***** Kutipan yang Diberikan *****

Pasal 9 Undang Undang nomor 35 tahun 2014 tentang Perlindungan anak dalam ayat (1a) menyatakan setiap anak berhak mendapatkan perlindungan di satuan pendidikan dari kejahatan seksual dan kekerasan yang dilakukan oleh pendidik, tenaga kependidikan, sesama peserta didik, dan atau pihak lain.
Tetapi faktanya di luar sana banyak orang yang masih belum berani melawan tindakan Perundungan atau Bullying. Hukum tidak begitu menjamin keamanan seseorang, lalu bagaimana cara kita mengatasinya? Apakah harus dengan kekerasan?
Aku pernah mengikuti sebuah webinar yang dihadiri seorang Psikolog. Aku mendapat ilmu tentang komunikasi Asertif
Asertif berarti suatu kemampuan untuk mengkomunikasikan apa yang diinginkan, dirasakan, dan dipikirkan kepada orang lain namun dengan tetap menjaga dan menghargai hak-hak serta perasaan pihak lain. Tentu saja hal ini cukup membantu. Ingat, hanya cukup membantu
Dengan bertindak Asertif bukan berarti semua masalah kita terselesaikan, Asertif membantu kita agar orang lain menghargai kita. Mungkin kalian bertanya-tanya, atau mungkin juga tidak. Tapi tetap aku kasih informasi ini. Apakah bertindak Asertif bisa menghindarkan orang dari tindakan Bully?
Menurutku semua itu tergantung pada masing-masing orang, beberapa dari mereka ada yang terbebas dari tindak Bullying. Ada juga yang makin sengsara karena menurut Pem-bully, sia-sia saja mereka mengatakan apa yang mereka rasakan jika mereka tetap saja lemah
Menurutku Speak Up saja tidak cukup untuk melawan tindak Bullying, perlu adanya pendampingan terhadap seseorang yang sering menjadi korban. Atau istilahnya Back Up yang bisa membuat korban merasa aman. Seperti orang tua, pihak berwajib, dan lembaga perlindungan. Jadi saat mereka mengalami gangguan, mereka bisa langsung melaporkannya dan pelaku bisa langsung ditindak secara tegas.
Jika pelaku Bullying adalah anak dibawah umur, memang seharusnya dihukum sesuai umur mereka. Tapi mereka tetap harus mendapat tindak tegas, entah dari orang tua atau lembaga yang berkaitan mengurus kasus tersebut. Karena rasa trauma seseorang terbentuk sejak mereka masih dibawah umur. Karena pada masa-masa itu, memori mereka sedang kuat-kuatnya.
Bagi pelaku Bullying, perlu adanya Self Control agar mereka bisa menjaga diri dari keinginan untuk tidak menindas yang lemah dan tidak merasa menjadi paling hebat.

***** Catatan yang Diberikan *****

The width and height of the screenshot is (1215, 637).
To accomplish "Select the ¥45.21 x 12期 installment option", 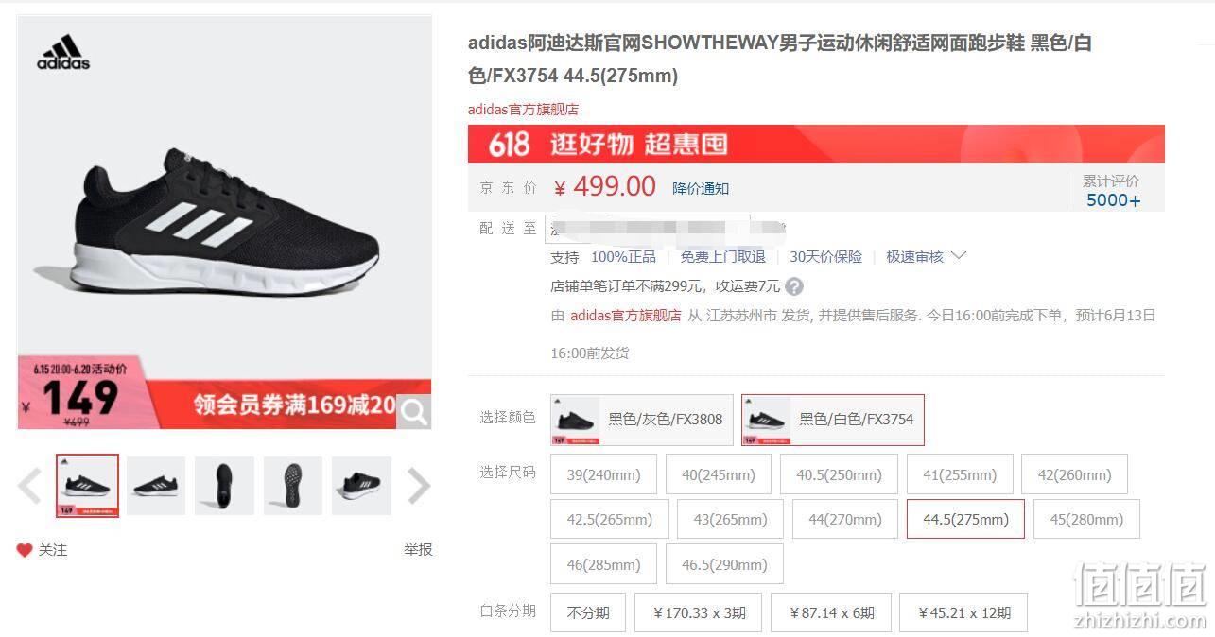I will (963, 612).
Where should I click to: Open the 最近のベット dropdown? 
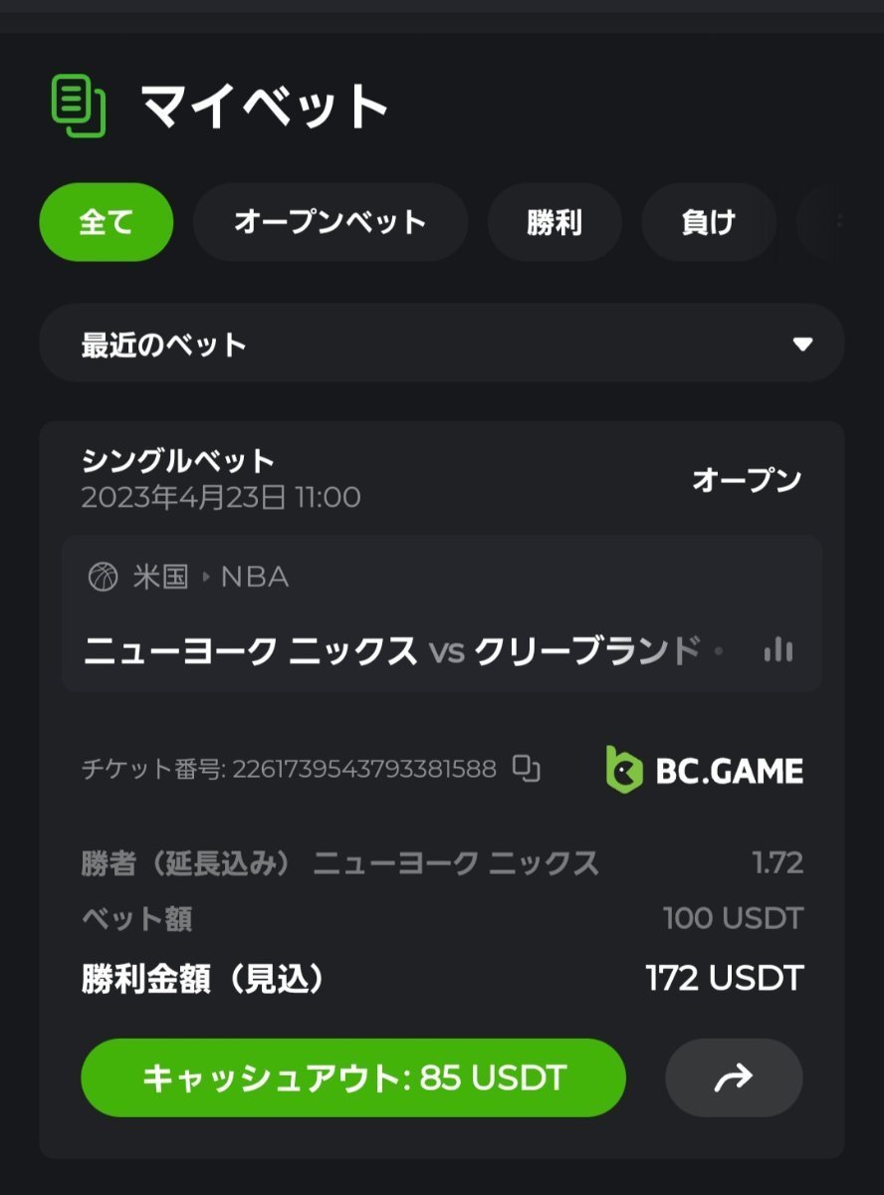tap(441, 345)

*****
***** Catatan yang Diberikan *****

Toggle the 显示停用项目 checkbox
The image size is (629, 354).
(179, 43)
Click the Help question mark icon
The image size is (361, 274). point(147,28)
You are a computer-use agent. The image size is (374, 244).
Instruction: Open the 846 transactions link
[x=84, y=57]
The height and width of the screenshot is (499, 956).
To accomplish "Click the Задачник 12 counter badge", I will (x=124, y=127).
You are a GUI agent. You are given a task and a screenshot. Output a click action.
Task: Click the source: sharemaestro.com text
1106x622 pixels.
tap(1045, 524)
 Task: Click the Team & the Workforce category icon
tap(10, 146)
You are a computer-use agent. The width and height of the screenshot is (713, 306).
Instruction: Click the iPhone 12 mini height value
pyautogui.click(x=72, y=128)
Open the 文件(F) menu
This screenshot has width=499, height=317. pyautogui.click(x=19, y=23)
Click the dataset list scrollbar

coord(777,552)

*****

**Soal yang Dikerjakan**:
A - Kutip dari tulisan tentang perundungan bagian yang dimulai dari "Aku pernah mengikuti" sampai dengan "orang dari tindakan Bully?", tanpa mengubah satu kata pun.
B - Ada berapa baris dalam catatan yang memuat kata "width"? Huruf besar dan kecil dibedakan, dan jawab hanya dengan angkanya.

**Jawaban Tiap Soal**:
A -
Aku pernah mengikuti sebuah webinar yang dihadiri seorang Psikolog. Aku mendapat ilmu tentang komunikasi Asertif
Asertif berarti suatu kemampuan untuk mengkomunikasikan apa yang diinginkan, dirasakan, dan dipikirkan kepada orang lain namun dengan tetap menjaga dan menghargai hak-hak serta perasaan pihak lain. Tentu saja hal ini cukup membantu. Ingat, hanya cukup membantu
Dengan bertindak Asertif bukan berarti semua masalah kita terselesaikan, Asertif membantu kita agar orang lain menghargai kita. Mungkin kalian bertanya-tanya, atau mungkin juga tidak. Tapi tetap aku kasih informasi ini. Apakah bertindak Asertif bisa menghindarkan orang dari tindakan Bully?

B - 4